Hacker News new | ask | show | jobs
by throwaway7767 3689 days ago
This functionality already exists in GNU coreutils, it's done by the shred(1) command. No need to install any extra third-party software, shred is already installed.

Also, as another commenter already pointed out, this kind of in-place overwrite is not guaranteed to work on SSDs, and it's also not guaranteed to work on filesystems with copy-on-write semantics. If you're really concerned with this, you should be doing full-disk encryption.

2 comments

> This functionality already exists in GNU coreutils, it's done by the shred(1) command. No need to install any extra third-party software, shred is already installed.

That's only true for GNU-based userlands, not BSD-based ones.

> Also, as another commenter already pointed out, this kind of in-place overwrite is not guaranteed to work on SSDs

And if the system properly TRIMs it might not be necessary at all, though that greatly depends on the SSD.

> That's only true for GNU-based userlands, not BSD-based ones.

Sure, but installing (a subset of) GNU coreutils is probably going to pull in a lot fewer dependencies than this JavaScript command line tool. Plus, you can use ports, no need to mess with a seperate package manager (npm) and the associated package verification foibles.

> And if the system properly TRIMs it might not be necessary at all, though that greatly depends on the SSD.

The "depends on the SSD" is a big one. Various recent forensic papers have shown that it can take a while until a TRIM'd sector is actually erased by the firmware.

I still think that if this kind of thing causes worries, full-disk encryption is really the only sensible solution.

> Sure, but installing (a subset of) GNU coreutils is probably going to pull in a lot fewer dependencies than this JavaScript command line tool.

No objection here. Though the original note is right, you just pointed to the wrong tool:

> I still think that if this kind of thing causes worries, full-disk encryption is really the only sensible solution.

And full agreement there.

"That's only true for GNU-based userlands, not BSD-based ones. "

  RM(1)                     BSD General Commands Manual                    RM(1)
...

  -P          Overwrite regular files before deleting them.  Files are
              overwritten three times, first with the byte pattern 0xff,
              then 0x00, and then 0xff again, before they are deleted.
> That's only true for GNU-based userlands, not BSD-based ones.

"rm -P" with the same caveats as the GNU implementation.

for BSD-base systems there is srm (secure remove), which overwrites, renames, & trucates before unlinking.

https://www.freshports.org/security/srm/

Looking at man shred, apparently one can shred stdout.
"Shredding stdout" sounds like the highest complement for a command line utility.
Why not?

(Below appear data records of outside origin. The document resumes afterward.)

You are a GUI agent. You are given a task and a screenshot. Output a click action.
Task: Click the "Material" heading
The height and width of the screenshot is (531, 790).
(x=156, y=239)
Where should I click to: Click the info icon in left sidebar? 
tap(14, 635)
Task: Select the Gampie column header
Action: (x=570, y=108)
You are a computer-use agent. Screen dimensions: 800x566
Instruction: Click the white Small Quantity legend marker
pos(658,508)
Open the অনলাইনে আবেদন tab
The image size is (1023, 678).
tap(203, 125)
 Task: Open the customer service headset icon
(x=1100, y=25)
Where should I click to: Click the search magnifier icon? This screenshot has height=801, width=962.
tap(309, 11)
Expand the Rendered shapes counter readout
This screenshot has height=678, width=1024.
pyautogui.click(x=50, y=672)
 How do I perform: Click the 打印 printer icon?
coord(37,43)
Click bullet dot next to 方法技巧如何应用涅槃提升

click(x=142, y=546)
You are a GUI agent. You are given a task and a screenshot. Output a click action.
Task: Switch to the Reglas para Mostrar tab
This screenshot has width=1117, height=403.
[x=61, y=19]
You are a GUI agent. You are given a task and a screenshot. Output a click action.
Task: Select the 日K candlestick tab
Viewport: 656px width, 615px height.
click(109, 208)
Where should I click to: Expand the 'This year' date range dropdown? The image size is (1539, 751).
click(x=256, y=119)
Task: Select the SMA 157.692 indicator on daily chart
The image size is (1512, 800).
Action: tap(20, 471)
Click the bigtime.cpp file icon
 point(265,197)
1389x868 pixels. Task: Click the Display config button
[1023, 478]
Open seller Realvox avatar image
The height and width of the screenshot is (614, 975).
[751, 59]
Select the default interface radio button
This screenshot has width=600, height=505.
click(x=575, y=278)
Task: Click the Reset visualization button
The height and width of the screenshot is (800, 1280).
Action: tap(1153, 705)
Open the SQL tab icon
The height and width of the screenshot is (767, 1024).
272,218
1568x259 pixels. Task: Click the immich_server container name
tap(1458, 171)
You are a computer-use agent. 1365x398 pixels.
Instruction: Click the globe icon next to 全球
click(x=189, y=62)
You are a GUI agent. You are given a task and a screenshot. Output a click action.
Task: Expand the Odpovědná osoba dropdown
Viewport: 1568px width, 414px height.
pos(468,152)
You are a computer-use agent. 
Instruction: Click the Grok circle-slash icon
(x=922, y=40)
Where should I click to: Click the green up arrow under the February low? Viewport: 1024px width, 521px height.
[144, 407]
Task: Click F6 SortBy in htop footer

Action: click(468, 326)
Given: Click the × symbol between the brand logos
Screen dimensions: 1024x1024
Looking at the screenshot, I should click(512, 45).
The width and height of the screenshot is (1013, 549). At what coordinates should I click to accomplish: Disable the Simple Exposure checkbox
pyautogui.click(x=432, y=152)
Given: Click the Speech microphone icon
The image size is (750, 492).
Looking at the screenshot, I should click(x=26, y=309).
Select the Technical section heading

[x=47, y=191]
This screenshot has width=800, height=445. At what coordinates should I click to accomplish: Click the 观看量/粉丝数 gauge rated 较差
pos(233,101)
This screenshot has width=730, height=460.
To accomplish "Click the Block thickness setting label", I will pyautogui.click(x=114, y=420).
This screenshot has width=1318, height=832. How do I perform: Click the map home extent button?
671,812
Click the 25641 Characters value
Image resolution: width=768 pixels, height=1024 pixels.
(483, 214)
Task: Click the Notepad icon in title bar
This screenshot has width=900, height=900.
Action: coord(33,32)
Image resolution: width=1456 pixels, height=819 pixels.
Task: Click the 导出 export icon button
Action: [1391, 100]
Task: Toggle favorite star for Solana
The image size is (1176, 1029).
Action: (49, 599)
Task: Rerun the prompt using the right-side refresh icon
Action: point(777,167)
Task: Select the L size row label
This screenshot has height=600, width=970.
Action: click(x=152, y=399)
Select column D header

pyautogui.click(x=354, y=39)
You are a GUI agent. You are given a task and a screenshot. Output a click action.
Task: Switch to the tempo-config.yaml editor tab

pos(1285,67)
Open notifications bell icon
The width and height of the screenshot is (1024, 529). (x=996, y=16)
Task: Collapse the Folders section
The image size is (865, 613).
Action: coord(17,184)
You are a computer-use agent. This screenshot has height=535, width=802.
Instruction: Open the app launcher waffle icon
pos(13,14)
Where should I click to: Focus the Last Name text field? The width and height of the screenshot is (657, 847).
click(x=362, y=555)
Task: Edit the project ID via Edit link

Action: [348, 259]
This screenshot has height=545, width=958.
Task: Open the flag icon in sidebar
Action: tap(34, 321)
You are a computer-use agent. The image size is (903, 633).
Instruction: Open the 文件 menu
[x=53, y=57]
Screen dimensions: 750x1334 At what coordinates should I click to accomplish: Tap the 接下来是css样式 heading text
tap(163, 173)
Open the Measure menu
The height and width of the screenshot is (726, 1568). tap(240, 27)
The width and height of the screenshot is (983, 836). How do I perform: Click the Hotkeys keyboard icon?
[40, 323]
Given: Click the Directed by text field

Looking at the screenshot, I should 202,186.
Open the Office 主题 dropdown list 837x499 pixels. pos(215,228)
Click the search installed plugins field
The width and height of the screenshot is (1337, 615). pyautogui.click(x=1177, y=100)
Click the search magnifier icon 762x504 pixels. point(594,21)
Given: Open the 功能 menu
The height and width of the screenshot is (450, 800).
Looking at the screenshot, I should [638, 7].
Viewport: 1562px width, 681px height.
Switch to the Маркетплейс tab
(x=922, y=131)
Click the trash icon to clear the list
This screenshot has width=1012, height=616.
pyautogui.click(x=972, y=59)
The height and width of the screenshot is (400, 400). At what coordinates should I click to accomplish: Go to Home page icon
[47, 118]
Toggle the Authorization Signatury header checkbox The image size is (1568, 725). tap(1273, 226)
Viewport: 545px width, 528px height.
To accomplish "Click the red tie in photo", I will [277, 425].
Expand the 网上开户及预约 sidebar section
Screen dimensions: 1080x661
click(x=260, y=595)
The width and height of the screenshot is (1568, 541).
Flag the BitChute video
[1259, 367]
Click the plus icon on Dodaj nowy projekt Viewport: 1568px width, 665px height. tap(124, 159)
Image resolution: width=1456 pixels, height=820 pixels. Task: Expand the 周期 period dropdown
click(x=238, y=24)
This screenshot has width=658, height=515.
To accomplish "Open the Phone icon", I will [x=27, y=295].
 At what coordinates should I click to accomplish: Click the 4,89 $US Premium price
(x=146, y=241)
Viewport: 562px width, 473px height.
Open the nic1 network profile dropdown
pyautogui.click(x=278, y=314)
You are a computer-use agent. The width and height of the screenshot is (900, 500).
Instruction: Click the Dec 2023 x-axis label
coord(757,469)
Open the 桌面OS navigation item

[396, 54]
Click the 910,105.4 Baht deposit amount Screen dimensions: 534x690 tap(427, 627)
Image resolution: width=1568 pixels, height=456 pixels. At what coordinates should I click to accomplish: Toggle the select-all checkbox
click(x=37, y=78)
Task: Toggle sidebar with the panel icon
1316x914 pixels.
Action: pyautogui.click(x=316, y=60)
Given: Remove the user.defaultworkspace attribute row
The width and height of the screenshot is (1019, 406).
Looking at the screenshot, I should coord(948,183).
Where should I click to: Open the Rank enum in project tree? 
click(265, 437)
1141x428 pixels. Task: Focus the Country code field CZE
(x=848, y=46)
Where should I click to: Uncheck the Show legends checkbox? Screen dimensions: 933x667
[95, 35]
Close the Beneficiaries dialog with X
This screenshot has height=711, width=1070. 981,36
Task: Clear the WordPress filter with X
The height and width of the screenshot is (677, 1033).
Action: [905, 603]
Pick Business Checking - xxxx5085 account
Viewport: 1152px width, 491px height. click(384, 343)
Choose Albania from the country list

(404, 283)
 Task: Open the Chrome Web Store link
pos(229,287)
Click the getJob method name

One can shred any file descriptor. :-)

I bet one could even shred a network socket.

Is there any advantage to specifically disabling that?
And yet it doesn't "work":

  dtal@reepicheep:~$ cat /dev/urandom | shred -
  shred: -: invalid file type
Your command points stdin to the output of some random command. Even if you actually redirected stdout (pipe to cat, not from), it still wouldn't work, because cat's stdin isn't a file.

You need to point stdout to an actual file, like this:

    shred > /my/secret/file.txt
Why would you do this? At the end of a long batch of commands that all write to some temporary file opened on stdout. Not uncommon in shell-land.